Functionality

Scanners are limited intrinsically to the detection of known viruses. However, as a side effect of the basic technique, some new variants may also be detected. They are also identification tools, although the methodology is imprecise.

Scanners examine executables (e.g., .EXE or .COM files on a DOS system) for indications of infection by known viruses. Detection of a virus produces a warning message. The warning message will identify the executable and name the virus or virus family with which it is infected. Detection is usually performed by signature matching; special cases may be checked by algorithmic methods.

In signature scanning an executable is searched for selected binary code sequences, called a virus signature, which are unique to a particular virus, or a family of viruses. The virus signatures are generated by examining samples of the virus. Additionally, signature strings often contain wild cards to allow for maximum flexibility.

Single-point scanners add the concept of relative position to the virus signature. Here the code sequence is expected at a particular position within the file. It may not even be detected if the position is wrong.
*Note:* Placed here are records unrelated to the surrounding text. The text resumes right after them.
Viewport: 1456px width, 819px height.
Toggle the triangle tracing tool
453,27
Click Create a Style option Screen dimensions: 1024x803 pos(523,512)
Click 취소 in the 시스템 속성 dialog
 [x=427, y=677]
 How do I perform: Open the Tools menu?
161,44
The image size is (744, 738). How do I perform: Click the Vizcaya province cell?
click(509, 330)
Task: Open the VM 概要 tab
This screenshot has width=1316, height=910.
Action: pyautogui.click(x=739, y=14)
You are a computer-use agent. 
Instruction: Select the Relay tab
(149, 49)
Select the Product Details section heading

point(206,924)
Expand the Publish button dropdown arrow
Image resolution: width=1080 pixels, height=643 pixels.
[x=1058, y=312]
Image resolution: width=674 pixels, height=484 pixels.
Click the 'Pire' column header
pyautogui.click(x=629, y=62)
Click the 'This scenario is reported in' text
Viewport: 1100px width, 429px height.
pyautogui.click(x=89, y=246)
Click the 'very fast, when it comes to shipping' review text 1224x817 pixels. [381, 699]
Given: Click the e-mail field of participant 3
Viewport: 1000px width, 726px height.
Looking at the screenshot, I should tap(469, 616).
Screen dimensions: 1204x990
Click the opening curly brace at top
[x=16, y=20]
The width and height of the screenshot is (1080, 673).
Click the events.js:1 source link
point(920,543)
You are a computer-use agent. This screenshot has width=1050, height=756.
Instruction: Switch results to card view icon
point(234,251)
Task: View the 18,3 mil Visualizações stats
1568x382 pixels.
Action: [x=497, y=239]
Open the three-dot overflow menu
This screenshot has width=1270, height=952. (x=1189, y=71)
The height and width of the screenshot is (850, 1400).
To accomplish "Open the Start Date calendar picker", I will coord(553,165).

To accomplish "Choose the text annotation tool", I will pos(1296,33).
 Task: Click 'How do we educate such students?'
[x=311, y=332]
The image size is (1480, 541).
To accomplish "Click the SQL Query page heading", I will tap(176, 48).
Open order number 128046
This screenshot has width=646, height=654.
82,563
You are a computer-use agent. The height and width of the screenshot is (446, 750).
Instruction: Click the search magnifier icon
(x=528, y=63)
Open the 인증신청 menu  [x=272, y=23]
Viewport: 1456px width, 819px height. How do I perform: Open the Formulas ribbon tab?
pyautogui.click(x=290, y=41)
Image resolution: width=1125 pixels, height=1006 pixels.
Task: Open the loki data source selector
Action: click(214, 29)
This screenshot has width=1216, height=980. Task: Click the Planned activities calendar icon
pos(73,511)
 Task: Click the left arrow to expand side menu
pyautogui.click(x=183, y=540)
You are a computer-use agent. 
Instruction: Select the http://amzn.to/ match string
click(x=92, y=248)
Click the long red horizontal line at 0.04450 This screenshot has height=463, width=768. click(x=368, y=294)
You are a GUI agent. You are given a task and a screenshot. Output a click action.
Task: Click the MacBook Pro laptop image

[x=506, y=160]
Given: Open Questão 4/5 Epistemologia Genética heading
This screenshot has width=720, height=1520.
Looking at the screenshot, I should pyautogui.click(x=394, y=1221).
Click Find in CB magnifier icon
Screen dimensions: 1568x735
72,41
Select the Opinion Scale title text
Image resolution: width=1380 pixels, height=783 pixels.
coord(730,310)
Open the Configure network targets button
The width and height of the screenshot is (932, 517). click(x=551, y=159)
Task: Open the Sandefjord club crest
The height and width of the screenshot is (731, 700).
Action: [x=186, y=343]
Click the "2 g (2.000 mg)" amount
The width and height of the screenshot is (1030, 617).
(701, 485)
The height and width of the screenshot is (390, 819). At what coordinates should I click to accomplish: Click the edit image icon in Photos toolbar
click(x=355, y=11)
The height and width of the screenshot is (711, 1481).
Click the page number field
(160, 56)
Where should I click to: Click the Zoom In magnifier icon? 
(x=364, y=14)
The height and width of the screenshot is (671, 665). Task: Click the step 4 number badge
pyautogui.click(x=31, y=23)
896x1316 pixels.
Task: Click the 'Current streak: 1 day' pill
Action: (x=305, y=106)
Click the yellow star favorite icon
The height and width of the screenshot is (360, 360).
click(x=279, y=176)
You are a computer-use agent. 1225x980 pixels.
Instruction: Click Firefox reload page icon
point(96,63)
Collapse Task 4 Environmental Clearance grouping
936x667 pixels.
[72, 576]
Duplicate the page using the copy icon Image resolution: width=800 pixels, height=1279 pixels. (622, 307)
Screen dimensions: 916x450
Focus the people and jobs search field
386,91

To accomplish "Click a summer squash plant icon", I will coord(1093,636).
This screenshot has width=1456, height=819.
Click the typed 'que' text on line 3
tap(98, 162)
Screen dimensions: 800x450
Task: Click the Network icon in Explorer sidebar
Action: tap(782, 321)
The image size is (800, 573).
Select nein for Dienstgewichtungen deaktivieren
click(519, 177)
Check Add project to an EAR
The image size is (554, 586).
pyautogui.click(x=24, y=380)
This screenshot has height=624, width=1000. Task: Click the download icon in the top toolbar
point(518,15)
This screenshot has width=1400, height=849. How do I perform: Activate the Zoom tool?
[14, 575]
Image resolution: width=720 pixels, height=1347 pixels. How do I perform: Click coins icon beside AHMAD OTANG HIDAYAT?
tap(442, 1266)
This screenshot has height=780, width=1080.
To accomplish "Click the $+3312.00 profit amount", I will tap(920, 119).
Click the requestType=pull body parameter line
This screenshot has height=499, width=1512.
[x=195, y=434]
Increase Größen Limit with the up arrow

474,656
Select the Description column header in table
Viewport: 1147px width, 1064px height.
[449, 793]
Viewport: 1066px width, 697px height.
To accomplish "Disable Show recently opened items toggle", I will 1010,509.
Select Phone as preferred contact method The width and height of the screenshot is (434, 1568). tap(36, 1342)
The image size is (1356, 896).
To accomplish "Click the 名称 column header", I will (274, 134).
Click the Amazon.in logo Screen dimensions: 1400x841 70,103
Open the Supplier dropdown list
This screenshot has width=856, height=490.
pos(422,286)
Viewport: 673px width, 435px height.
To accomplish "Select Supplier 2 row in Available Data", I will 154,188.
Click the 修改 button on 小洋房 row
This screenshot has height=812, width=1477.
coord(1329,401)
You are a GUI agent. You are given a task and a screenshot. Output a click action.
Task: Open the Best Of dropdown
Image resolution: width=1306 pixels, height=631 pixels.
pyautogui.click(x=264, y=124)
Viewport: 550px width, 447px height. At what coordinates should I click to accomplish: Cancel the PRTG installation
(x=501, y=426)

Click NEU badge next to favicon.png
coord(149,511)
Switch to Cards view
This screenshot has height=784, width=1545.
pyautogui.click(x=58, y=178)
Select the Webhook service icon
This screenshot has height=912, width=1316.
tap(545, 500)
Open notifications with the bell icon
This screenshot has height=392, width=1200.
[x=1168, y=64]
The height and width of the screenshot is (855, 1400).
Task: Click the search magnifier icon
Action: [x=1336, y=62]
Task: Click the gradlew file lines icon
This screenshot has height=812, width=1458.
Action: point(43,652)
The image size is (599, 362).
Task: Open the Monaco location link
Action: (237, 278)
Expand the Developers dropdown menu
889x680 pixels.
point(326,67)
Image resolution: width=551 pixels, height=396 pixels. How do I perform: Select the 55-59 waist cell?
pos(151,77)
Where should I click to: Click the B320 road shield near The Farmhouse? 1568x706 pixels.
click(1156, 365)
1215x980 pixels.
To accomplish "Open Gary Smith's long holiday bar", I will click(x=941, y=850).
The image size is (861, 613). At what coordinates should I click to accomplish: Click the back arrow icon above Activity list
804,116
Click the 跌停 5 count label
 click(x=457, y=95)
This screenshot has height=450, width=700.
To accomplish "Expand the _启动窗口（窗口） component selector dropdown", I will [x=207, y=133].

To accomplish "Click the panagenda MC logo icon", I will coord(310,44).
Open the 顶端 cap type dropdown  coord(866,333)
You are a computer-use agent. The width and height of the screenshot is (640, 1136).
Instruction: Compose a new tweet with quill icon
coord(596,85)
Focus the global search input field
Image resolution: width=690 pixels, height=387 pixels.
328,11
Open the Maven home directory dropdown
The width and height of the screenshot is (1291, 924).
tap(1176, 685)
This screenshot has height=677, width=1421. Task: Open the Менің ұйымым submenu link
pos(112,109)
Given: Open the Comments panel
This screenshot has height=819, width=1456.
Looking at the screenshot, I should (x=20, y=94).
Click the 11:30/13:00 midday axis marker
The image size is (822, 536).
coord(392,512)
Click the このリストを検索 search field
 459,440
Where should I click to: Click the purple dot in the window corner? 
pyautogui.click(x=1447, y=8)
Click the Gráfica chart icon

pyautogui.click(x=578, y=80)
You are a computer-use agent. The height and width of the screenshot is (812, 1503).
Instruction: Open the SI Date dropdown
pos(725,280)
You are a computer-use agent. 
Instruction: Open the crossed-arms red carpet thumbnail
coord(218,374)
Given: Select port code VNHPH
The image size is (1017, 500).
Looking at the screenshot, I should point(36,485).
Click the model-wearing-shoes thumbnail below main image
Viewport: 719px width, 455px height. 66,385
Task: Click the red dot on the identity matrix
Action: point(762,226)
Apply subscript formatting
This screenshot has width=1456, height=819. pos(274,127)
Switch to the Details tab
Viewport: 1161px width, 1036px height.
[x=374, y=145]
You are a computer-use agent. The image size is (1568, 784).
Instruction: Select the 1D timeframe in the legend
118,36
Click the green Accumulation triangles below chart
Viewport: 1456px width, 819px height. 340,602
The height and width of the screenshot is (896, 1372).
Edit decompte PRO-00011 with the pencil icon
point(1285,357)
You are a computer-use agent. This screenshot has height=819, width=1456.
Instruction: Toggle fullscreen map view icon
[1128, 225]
By combining relative position with the signature string, the chances of false positives is greatly reduced. As a result, these scanners can be more accurate than blind scanning without position.

Polymorphic viruses, such as those derived from the MtE (mutation engine) [], do not have fixed signatures. These viruses are self-modifying or variably encrypted. While some scanners use multiple signatures to describe possible infections by these viruses, algorithmic detection is a more powerful and more comprehensive approach for these difficult viruses.